> **What to produce**: In the data that follows, give the number of lines containing the word "Collapse". Offer no additional comment.

........

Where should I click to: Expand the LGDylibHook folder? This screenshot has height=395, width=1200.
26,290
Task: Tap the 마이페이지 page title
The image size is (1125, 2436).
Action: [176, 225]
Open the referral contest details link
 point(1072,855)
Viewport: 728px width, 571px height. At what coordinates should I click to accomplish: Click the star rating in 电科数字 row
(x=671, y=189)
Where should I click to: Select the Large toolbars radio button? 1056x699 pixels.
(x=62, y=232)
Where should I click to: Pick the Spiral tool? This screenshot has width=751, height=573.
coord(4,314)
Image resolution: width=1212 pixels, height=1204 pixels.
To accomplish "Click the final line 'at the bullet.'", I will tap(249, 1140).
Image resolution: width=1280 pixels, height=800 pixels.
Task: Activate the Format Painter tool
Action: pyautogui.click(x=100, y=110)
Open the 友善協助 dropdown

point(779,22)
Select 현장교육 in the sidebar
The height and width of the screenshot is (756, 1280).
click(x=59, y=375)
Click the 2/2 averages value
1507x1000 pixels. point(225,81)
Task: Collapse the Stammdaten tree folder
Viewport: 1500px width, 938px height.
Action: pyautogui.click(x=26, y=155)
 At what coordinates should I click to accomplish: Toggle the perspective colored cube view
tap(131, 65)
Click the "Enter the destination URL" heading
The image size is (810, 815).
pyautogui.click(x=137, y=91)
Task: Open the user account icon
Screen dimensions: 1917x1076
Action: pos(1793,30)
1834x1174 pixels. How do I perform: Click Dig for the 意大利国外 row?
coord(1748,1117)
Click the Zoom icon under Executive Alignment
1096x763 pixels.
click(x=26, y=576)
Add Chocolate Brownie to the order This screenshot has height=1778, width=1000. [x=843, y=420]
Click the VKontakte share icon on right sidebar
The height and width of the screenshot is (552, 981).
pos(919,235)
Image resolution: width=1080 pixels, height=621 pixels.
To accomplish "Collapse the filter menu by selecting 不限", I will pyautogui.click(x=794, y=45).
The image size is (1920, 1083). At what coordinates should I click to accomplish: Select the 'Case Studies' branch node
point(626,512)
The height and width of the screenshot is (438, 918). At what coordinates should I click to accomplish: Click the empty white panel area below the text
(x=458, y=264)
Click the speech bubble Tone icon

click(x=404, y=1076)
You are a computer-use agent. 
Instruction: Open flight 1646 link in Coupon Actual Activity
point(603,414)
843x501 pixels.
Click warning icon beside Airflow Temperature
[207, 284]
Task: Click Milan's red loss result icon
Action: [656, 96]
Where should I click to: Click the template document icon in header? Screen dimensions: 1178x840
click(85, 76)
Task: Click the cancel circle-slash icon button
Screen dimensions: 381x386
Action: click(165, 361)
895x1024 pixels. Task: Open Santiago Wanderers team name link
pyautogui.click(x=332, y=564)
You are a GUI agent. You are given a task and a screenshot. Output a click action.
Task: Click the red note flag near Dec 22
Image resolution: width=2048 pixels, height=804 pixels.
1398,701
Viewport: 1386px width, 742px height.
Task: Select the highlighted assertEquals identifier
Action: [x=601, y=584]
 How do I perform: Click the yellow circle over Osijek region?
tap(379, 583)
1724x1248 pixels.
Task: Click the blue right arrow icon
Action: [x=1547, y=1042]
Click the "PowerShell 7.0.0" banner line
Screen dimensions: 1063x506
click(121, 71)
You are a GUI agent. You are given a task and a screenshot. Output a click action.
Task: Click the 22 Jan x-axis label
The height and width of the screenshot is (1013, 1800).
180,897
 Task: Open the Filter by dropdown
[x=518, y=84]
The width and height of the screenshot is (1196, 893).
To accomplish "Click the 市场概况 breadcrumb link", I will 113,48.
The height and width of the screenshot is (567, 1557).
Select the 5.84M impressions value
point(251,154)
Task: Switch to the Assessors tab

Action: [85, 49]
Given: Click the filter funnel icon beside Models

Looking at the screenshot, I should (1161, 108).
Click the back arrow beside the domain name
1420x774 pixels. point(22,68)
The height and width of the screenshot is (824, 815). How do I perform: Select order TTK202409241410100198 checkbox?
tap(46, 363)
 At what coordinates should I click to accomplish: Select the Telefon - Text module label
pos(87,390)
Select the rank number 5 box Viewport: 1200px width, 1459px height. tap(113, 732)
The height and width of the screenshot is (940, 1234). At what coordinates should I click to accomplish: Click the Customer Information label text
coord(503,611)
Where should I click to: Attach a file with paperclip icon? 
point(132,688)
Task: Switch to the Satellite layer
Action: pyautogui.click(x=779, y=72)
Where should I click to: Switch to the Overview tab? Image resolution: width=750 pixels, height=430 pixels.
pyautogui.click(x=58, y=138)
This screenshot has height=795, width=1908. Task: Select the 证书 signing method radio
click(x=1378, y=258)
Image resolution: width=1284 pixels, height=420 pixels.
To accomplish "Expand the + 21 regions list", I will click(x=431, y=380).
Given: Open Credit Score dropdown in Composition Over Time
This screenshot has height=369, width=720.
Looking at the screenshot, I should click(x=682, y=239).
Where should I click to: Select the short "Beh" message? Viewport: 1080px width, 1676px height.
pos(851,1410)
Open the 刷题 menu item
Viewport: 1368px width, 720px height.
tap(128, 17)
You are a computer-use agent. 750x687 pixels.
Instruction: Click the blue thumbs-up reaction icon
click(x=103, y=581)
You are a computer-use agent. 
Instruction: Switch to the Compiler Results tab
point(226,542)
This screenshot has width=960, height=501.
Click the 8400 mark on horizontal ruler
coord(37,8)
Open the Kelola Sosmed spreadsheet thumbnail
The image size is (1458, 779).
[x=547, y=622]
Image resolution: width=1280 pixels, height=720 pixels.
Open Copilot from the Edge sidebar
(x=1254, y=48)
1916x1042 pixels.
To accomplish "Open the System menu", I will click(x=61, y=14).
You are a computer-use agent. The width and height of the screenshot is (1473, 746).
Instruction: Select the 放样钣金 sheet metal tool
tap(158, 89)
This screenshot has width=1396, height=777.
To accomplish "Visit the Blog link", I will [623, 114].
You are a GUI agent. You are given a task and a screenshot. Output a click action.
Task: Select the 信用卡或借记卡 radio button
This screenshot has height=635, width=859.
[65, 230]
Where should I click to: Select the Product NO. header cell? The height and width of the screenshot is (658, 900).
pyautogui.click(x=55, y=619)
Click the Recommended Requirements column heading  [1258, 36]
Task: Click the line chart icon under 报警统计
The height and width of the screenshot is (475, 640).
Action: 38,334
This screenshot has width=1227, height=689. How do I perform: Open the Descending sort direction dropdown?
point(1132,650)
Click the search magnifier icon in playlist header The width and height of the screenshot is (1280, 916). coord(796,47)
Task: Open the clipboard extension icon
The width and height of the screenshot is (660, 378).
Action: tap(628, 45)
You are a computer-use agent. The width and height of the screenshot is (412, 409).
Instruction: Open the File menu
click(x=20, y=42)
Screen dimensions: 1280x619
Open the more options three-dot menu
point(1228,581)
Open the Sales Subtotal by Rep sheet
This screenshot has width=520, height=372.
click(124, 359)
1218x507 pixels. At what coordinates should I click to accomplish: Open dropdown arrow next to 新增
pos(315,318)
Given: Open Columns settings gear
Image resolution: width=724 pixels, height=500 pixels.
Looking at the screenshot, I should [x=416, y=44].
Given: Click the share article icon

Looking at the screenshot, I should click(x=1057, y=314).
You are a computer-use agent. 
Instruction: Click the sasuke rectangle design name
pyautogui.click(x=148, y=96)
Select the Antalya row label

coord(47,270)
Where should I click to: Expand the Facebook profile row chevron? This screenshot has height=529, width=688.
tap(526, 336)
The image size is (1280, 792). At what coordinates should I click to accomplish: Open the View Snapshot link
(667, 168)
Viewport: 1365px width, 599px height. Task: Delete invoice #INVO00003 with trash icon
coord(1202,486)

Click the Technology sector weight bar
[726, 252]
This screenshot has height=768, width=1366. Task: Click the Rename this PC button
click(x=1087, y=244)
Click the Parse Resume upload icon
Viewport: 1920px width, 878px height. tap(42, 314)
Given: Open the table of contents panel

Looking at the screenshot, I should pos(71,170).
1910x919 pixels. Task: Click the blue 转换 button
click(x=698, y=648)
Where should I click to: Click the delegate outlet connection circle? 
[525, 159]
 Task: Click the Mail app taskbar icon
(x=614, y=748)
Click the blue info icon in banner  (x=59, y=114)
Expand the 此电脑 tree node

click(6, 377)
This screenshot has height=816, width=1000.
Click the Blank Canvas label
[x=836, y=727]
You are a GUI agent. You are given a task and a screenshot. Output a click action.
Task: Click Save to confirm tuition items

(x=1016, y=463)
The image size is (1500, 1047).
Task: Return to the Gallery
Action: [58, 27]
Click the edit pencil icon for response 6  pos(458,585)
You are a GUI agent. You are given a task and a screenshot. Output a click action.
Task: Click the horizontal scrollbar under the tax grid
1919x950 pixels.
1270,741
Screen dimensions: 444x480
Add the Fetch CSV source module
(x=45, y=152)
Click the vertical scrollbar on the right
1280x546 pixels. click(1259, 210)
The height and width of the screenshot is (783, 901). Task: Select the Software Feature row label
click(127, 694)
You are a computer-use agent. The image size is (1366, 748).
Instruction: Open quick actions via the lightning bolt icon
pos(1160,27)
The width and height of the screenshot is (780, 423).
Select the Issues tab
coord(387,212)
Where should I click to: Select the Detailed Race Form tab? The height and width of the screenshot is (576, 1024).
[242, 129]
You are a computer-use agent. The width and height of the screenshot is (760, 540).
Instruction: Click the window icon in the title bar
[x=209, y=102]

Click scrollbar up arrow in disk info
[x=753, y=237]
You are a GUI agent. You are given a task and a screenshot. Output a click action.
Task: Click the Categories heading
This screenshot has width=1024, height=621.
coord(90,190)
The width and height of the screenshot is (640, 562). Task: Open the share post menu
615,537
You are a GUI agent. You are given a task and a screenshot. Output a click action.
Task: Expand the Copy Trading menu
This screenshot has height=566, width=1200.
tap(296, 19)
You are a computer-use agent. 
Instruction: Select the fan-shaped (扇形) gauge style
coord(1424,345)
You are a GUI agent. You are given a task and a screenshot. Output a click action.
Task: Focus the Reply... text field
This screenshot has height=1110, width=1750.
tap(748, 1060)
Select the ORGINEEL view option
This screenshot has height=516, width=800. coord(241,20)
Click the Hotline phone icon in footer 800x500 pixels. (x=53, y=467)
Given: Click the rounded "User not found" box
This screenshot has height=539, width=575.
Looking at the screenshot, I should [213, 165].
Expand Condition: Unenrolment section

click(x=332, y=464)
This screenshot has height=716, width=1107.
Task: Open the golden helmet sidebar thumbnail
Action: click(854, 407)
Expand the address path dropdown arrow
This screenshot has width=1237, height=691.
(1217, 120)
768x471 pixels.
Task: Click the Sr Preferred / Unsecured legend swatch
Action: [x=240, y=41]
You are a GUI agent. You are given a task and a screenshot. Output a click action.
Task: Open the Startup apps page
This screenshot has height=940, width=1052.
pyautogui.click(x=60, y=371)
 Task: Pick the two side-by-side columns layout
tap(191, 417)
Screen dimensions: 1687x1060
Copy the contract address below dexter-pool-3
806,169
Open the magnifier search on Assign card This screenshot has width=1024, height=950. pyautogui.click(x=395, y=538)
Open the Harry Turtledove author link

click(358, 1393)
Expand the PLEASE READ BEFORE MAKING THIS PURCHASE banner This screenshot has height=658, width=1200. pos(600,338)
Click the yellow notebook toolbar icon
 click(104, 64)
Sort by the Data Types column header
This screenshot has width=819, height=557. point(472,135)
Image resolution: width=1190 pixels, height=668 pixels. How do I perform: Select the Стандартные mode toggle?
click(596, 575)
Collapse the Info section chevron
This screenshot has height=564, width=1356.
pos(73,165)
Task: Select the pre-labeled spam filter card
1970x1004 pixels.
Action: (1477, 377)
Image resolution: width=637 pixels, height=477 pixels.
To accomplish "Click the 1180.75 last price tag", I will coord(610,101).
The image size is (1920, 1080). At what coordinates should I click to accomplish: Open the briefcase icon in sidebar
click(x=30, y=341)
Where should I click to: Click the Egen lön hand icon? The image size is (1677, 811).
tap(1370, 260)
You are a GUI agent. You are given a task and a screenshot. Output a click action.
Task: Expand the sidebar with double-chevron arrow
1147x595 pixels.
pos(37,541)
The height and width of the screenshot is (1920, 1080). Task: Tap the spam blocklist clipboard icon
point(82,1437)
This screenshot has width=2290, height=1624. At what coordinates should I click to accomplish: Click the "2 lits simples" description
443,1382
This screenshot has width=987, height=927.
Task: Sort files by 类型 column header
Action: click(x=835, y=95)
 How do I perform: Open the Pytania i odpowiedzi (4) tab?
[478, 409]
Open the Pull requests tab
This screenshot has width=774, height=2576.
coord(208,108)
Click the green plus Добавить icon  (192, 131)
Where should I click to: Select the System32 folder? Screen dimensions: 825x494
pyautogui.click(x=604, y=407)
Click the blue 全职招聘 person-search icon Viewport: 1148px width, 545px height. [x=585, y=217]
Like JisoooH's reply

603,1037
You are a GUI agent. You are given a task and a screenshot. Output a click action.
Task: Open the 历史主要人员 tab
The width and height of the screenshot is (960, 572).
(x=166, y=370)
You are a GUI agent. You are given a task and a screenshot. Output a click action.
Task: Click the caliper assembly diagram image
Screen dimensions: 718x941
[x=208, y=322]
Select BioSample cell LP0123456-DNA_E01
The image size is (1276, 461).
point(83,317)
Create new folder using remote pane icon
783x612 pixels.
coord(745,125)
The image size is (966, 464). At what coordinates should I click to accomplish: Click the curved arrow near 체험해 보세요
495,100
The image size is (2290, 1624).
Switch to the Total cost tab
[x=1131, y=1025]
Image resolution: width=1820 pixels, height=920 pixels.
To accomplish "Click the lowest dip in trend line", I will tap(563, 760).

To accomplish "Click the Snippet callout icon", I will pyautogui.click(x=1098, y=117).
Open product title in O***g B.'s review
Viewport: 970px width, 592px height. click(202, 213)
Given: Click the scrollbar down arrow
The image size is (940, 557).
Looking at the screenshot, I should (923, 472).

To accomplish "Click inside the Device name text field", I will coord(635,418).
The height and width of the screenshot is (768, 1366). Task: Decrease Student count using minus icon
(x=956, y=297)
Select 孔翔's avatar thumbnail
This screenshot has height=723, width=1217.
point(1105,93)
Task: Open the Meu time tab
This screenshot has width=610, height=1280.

........

> **Answer space**: 3